DIRECTIONS FOR THIS TASK -
Tally the lines in the rows below that contain the word "Instruction", and give only that number.

• • • • • • •

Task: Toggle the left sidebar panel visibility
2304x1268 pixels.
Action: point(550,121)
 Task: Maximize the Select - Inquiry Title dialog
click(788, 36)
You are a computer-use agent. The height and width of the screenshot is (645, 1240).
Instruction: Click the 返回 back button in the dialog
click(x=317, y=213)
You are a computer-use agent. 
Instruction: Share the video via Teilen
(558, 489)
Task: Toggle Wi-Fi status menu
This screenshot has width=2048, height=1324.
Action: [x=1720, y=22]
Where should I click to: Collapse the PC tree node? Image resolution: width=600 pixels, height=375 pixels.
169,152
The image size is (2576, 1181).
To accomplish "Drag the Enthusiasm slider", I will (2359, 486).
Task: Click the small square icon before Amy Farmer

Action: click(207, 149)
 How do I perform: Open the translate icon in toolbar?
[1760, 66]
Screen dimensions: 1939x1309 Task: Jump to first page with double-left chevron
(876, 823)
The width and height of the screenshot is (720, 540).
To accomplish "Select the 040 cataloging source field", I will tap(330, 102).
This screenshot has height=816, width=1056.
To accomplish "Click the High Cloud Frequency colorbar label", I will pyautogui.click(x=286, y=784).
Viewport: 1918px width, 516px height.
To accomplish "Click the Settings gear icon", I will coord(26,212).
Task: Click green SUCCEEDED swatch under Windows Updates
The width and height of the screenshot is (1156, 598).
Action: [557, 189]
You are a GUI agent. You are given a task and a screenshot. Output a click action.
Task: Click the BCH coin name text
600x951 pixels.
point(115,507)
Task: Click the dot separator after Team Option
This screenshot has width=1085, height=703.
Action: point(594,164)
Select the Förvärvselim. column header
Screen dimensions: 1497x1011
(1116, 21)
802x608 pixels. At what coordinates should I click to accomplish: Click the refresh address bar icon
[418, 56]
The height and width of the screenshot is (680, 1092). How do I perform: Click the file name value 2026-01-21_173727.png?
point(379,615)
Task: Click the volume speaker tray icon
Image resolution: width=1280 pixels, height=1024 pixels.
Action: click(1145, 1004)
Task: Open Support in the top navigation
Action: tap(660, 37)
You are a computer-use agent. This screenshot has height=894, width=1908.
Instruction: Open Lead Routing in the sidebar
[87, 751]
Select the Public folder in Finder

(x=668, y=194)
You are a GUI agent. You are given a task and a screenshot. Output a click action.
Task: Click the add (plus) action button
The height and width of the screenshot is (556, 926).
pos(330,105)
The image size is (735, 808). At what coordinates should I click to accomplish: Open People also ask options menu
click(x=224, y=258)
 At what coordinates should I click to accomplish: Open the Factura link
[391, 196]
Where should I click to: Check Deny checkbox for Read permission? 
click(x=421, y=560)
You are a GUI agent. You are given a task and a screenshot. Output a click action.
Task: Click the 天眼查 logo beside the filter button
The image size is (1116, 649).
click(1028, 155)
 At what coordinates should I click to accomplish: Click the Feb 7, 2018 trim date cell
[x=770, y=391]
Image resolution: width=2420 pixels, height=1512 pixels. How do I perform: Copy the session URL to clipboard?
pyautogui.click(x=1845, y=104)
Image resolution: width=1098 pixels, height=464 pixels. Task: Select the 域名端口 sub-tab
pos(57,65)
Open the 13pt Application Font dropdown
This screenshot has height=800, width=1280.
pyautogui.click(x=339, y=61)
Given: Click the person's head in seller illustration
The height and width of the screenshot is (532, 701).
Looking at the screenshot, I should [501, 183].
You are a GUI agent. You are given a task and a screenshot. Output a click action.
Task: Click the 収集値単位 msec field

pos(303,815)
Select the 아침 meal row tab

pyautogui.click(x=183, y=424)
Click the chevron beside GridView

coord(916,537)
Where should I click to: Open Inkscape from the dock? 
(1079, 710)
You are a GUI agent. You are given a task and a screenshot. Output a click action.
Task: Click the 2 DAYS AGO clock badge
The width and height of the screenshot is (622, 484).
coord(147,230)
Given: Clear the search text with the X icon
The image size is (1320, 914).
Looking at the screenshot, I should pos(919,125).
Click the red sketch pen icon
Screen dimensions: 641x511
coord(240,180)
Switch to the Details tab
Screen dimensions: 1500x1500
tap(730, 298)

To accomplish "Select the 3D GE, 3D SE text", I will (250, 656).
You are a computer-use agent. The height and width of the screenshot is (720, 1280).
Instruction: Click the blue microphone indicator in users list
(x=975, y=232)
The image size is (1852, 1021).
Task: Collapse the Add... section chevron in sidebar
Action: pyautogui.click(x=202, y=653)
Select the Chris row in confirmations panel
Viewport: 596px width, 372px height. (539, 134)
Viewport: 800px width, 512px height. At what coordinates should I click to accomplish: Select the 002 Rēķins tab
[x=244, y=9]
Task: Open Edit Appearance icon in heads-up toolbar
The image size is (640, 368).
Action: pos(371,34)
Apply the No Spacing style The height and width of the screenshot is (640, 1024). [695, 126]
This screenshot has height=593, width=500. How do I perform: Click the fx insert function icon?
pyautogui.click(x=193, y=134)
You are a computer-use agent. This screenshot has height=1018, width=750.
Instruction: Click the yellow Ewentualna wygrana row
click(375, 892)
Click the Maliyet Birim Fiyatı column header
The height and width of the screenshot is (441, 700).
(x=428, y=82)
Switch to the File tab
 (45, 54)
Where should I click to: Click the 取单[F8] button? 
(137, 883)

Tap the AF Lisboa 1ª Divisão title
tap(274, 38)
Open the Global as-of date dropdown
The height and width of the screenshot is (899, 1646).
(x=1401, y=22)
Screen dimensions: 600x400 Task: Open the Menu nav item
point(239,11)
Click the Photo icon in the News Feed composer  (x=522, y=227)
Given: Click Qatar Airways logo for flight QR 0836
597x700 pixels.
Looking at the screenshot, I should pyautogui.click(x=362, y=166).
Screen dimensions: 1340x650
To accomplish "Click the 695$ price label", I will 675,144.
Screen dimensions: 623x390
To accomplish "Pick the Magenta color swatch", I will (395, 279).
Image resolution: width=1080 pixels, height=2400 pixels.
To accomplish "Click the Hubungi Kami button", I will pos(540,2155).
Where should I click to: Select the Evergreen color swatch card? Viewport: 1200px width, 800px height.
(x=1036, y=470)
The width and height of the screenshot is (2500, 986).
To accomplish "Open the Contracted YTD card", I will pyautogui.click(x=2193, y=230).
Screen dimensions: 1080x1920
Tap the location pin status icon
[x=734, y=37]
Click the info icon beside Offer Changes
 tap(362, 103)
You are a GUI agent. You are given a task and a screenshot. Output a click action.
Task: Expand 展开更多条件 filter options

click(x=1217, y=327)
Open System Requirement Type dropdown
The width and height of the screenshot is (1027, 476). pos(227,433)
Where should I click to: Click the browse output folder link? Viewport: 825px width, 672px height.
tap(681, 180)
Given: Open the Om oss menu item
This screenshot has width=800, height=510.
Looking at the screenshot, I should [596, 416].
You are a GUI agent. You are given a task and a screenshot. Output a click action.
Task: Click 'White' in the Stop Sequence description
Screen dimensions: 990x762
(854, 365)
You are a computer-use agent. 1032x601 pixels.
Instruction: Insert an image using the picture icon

• • • • • • •

ANSWER TO THIS EXERCISE -
6